Rebuilding Rockstor on ESXi with existing Rockstor drives

f2fbf60b · February 8, 2016, 3:16pm

Hi

I have a Rockstor instance running on ESXi 6: a 250GB SSD for VM images and 4x3GB WD Red drives passed through to Rockstor as “Mapped Raw LUNs” so that the data disks themselves are not virtualised. My data pool in Rockstor is setup as RAID10 and I have 10ish shares doing different things, with different levels of compression depending on their role. Most shares are exported as both SAMBA and AFP; there is one TimeMachine backup share. There is about 2TB of data stored in the pool and I have backups.

I have been mucking about with things - turning setting off and on again repeatedly - and things have got themselves into a mess:

The SAMBA service has turned itself off and won’t turn on again
Apple AFP shares are only accessible 5% of the time
The Rock-on service won’t start
I can’t delete shares with old Rock-on data
The NUT-UPS service won’t work for my APC Smart UPS 1000VA

I think it will be easier to just spin up a new instance of Rockstor than to fix all the things that are going wrong. My questions is:

Will the pool; shares and data come across when I add my 4 data disks to the new Rockstor instance? Or will data be lost?

Many thanks,

Dom.

suman · February 8, 2016, 6:39pm

Thanks for the detailed report @f2fbf60b. Services not turning on may have to do with unresolved package dependencies, just a guess based on what i’ve seen during the transition of 3.8-10 to -11. While it’s probably troubleshoot-able, to answer your question, yes, you can import Pools, Shares and Snapshots after a new/fresh install. You’d loose any Shares you have in the root/OS pool, however.

f2fbf60b · February 12, 2016, 2:55pm

Thanks.

All sorted now - all data and shares restored.
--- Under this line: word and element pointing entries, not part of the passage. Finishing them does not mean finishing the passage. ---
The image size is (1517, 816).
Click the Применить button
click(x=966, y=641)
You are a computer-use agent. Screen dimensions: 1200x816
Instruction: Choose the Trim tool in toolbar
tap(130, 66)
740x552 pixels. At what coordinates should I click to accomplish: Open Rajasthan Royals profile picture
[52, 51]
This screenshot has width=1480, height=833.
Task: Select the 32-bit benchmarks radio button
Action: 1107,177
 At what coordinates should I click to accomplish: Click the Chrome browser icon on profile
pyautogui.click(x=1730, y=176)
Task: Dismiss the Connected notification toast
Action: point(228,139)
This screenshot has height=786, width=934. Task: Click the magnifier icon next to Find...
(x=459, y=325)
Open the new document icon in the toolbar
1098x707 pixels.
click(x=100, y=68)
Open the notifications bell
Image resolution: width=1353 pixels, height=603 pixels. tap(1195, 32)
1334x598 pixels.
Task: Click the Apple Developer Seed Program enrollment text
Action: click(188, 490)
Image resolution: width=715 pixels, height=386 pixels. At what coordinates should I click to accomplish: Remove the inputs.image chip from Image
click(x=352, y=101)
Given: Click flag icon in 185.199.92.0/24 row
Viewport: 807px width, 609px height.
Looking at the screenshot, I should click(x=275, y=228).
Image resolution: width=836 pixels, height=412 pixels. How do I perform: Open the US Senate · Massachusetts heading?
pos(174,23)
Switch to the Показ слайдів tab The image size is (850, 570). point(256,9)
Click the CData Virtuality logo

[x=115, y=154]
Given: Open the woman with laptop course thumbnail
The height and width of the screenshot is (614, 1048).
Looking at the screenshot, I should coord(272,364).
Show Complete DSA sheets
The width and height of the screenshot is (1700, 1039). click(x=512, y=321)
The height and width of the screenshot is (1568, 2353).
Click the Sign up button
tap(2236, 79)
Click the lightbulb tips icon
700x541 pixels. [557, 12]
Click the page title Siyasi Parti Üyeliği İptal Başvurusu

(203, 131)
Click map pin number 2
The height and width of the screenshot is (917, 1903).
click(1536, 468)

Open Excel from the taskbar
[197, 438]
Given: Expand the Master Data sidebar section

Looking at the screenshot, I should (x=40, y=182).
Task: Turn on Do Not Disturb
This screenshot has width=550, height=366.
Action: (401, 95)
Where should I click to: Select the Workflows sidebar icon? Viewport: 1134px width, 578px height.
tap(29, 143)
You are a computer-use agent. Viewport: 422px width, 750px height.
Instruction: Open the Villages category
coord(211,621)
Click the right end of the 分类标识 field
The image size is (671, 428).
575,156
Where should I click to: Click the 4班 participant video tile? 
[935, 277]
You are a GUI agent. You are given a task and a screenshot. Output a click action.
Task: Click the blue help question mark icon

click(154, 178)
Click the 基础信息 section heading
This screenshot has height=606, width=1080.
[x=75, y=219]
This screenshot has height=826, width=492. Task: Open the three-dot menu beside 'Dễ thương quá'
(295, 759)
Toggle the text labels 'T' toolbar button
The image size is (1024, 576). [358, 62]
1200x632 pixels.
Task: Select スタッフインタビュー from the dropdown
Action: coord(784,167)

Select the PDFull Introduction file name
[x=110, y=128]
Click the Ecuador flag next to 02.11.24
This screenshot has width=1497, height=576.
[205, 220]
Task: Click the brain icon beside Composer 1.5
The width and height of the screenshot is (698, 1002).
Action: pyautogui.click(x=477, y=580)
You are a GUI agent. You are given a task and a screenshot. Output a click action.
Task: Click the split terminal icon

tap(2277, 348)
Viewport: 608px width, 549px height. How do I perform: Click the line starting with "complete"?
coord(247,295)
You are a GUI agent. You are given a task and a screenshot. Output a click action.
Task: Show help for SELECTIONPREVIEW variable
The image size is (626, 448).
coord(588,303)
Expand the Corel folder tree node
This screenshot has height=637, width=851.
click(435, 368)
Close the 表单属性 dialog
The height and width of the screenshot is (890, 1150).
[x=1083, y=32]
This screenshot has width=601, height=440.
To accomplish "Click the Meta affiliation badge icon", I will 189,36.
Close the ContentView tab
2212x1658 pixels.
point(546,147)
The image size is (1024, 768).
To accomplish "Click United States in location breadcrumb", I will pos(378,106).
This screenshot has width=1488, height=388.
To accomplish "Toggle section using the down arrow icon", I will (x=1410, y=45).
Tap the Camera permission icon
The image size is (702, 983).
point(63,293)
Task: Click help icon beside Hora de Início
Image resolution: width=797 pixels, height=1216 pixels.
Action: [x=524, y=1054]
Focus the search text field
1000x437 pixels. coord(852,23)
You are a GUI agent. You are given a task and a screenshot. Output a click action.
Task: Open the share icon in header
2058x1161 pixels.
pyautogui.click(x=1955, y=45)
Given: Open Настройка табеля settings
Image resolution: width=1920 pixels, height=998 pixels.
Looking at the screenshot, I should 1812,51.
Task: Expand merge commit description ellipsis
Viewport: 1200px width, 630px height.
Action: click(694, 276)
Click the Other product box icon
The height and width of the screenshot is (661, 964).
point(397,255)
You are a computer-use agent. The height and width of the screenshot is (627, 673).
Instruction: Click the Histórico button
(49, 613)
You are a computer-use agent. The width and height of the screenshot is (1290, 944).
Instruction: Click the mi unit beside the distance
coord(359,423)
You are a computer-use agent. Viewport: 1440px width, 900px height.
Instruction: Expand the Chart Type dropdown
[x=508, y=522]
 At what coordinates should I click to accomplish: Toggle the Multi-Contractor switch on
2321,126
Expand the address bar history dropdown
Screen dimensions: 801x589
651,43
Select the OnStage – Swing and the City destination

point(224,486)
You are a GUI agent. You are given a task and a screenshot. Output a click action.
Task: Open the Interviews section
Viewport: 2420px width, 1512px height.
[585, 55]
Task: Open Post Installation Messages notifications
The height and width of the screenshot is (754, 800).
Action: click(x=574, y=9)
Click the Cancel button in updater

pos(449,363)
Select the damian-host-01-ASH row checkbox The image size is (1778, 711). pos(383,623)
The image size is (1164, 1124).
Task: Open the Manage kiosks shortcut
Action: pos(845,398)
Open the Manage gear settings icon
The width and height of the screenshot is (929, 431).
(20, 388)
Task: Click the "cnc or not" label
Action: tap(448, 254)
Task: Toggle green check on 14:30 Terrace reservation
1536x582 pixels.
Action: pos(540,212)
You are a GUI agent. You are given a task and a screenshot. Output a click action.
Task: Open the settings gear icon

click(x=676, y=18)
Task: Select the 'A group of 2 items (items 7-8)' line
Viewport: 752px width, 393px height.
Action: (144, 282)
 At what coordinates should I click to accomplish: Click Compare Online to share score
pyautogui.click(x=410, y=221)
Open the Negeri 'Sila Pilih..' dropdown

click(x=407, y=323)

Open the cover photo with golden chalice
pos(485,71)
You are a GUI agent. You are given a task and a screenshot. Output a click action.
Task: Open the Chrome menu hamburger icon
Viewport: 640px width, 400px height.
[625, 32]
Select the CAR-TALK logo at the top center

paulsmyth · February 14, 2016, 4:40pm

Would you like to say how instead of just saying it’s fixed? I’ve just migrated the install to a different disk and have the same issue

f2fbf60b · February 15, 2016, 12:43pm

@paulsmyth I have spun up a new Rockstor VM in ESXi and transferred the disks across. No data lost, all shares restored and SAMBA now working. But to be completely honest AFP shares are still not working (to my El Capitan mac); I still can’t delete the old Rock-On share; I haven’t tried using the Rock-On service (on the new instance) and I haven’t tried using NUT again yet.

So no data lost and all data accessible via SAMBA, which was my main worry. But this time I am going to play/test on another virtual machine before I start screwing up my primary storage server.

My setup
I have two HP microservers (a Gen8 and an N40L) both running ESXi 6.0, both with 16GB of memory, both full of SSDs/HDDs.

The Gen8 is my primary server and runs Rockstor for NAS storage, Untangle for network gateway/protection and hopefully a NUT server. This machine has a Samsung 250GB Evo as its boot disk (connected to the ODD SATA connection), which holds the VMs and ISO images, and also has 4x3TB WD Red drives for its storage array.

The N40L is my old machine and is intended to just run Rockstor and act as a replication target. It boots ESXi from an internal USB stick, has a 250GB HDD for OSs and ISOs and then three other disks of various sizes for the storage array. This machine also has an Icy Dock 4 disk cage, but I haven’t plumbed it in yet.

The move
The move across to a new Rockstor VM was simple. I’m not an ESXi expert, so I was worried about removing disks from the “broken” instance until I had a new instance working.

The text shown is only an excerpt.